7. Francis I. Proctor Foundation, University of California San Francisco , San Francisco, California , USA

8. Department of Population Medicine, Harvard Medical School and Harvard Pilgrim Healthcare Institute , Boston, Massachusetts , USA

9. Division of Infectious Diseases, Brigham & Women's Hospital , Boston, Massachusetts , USA

10. Stanford Center for Biomedical Informatics Research, Division of Hospital Medicine, Clinical Excellence Research Center, Department of Medicine, Stanford University , Stanford, California , USA

11. Division of Infectious Diseases and Geographic Medicine, Department of Internal Medicine, University of Texas Southwestern Medical Center , Dallas, Texas , USA

12. Department of Pediatrics, UT Southwestern Medical Center , Dallas, Texas , USA

13. Department of Information Systems, ECU Health , Greenville, North Carolina , USA

14. Brody School of Medicine, Department of Internal Medicine, East Carolina University , Greenville, North Carolina , USA

Abstract

Abstract Background The increased prevalence of antimicrobial-resistant (AMR) infections is a significant global health threat, resulting in increased disease, deaths, and costs.

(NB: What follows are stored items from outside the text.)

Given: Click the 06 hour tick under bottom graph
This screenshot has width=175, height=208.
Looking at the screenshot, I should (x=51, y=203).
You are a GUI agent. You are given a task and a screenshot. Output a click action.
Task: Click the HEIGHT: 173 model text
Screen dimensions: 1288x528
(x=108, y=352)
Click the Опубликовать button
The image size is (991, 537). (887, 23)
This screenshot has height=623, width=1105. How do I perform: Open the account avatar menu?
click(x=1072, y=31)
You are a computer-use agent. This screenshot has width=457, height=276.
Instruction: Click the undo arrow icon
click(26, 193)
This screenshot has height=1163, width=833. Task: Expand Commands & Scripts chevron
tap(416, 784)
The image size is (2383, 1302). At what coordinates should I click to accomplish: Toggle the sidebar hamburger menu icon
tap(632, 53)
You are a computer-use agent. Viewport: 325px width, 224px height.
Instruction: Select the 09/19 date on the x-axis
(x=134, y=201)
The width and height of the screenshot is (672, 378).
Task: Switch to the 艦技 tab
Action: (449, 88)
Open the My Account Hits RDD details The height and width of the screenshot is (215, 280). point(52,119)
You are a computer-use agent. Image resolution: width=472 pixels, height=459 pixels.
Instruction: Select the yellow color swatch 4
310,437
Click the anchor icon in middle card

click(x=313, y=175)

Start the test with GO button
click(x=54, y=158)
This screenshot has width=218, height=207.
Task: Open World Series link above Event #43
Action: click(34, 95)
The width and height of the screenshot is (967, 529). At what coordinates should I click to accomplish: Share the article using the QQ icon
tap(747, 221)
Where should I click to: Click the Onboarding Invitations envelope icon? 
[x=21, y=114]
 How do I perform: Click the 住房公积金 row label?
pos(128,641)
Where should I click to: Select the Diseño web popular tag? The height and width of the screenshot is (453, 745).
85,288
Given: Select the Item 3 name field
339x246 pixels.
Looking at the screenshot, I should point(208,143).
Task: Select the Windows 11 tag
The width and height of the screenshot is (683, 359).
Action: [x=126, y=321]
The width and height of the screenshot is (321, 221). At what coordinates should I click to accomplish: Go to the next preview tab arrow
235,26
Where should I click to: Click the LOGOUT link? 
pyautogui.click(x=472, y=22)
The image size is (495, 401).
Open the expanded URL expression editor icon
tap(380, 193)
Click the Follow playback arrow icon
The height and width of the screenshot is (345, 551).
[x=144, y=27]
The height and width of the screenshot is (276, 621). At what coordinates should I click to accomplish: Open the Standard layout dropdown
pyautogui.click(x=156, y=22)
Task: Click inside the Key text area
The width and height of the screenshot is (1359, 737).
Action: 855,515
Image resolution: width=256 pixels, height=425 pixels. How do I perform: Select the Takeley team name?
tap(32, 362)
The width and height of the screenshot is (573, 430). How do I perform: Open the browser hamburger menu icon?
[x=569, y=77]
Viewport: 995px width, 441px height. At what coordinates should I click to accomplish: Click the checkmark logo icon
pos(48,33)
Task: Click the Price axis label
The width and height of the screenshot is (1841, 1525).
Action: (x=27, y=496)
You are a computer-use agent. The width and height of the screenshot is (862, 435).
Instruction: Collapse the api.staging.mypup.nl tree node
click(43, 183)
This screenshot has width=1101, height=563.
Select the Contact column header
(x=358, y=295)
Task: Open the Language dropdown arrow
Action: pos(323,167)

The drivers of AMR are complex and potentially impacted by socioeconomic factors. We investigated the relationships between geographic and socioeconomic factors and AMR. Methods We collected select patient bacterial culture results from 2015 to 2020 from electronic health records of 2 expansive healthcare systems within the Dallas–Fort Worth, Texas, metropolitan area. Among individuals with electronic health records who resided in the 4 most populous counties in Dallas–Fort Worth, culture data were aggregated. Case counts for each organism studied were standardized per 1000 persons per area population. Using residential addresses, the cultures were geocoded and linked to socioeconomic index values. Spatial autocorrelation tests identified geographic clusters of high and low AMR organism prevalence and correlations with established socioeconomic indices. Results We found significant clusters of AMR organisms in areas with high levels of deprivation, as measured by the area deprivation index (ADI). We found a significant spatial autocorrelation between ADI and the prevalence of AMR organisms, particularly for AmpC β-lactamase and methicillin-resistant Staphylococcus aureus, with 14% and 13%, respectively, of the variability in prevalence rates being attributable to their relationship with the ADI values of the neighboring locations. Conclusions We found that areas with a high ADI are more likely to have higher rates of AMR organisms. Interventions that improve socioeconomic factors such as poverty, unemployment, decreased access to healthcare, crowding, and sanitation in these areas of high prevalence may reduce the spread of AMR.